## Instruction:
Please lay out the records between the lines holding "The width and height of the screenshot is (422, 313)." and "This screenshot has height=319, width=636.", inclusive, as a two-column CSV with the header text,answer. Give one row per record, with its text and its answer each in a single quoted field and any line breaks turned into spaces.

-- Begin Data supplied --

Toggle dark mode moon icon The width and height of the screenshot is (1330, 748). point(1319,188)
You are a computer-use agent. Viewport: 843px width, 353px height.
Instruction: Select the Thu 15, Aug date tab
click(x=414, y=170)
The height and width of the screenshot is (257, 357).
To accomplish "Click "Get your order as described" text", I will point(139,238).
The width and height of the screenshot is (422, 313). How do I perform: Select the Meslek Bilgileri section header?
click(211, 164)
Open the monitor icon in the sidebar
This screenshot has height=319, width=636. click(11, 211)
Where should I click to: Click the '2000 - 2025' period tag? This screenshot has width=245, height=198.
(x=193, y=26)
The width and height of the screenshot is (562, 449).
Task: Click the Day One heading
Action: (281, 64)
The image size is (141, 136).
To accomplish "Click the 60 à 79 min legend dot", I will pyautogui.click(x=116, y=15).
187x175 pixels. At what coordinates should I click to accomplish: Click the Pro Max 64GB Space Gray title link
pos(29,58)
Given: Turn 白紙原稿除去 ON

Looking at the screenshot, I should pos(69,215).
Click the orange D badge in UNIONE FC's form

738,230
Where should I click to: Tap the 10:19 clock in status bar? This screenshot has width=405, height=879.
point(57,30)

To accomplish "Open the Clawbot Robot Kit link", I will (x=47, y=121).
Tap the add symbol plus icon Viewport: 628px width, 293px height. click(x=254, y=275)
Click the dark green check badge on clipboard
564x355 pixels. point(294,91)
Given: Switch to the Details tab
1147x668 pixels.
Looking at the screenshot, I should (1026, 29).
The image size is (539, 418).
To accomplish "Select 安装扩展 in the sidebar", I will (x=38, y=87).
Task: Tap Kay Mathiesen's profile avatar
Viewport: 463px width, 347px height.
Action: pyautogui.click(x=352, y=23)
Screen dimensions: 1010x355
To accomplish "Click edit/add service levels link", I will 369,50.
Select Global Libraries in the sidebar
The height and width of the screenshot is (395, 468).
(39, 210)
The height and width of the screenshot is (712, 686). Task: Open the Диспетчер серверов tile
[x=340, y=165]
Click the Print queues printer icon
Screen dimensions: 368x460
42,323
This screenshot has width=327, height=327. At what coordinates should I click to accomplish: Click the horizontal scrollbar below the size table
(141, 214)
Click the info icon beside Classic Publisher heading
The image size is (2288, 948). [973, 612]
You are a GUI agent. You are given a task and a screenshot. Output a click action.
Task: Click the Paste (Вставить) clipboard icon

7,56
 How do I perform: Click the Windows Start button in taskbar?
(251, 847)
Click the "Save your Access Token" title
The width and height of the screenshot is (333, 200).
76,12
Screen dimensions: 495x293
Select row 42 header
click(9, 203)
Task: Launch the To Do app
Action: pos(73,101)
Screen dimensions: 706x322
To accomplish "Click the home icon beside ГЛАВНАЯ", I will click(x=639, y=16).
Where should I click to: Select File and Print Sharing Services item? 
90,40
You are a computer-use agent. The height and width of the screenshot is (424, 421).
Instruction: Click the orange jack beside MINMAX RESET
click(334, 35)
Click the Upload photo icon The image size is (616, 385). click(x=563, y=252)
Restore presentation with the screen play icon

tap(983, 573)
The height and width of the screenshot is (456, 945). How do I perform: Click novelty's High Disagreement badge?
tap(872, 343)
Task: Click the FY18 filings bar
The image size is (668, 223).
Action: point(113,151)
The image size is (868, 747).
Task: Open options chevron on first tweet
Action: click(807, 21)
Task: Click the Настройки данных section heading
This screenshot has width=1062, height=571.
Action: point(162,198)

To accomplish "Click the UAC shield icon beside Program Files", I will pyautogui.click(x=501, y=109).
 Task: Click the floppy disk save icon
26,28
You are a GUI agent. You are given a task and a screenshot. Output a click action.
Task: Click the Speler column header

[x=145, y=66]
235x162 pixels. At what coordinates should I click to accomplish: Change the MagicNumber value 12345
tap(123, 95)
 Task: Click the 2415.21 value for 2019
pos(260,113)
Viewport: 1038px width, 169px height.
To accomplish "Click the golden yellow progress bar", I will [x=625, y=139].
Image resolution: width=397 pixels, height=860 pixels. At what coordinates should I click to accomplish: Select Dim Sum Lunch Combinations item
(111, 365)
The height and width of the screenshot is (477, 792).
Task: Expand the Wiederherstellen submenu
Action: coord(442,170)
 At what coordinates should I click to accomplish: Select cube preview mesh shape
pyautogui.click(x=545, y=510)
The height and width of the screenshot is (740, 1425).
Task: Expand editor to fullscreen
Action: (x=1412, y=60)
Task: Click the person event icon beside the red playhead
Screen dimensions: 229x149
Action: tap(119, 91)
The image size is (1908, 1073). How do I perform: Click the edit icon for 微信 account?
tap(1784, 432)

-- End Data supplied --

## Output for this exercise:
text,answer
"The width and height of the screenshot is (422, 313). How do I perform: Select the Meslek Bilgileri section header?","click(211, 164)"
"Open the monitor icon in the sidebar","This screenshot has height=319, width=636. click(11, 211)"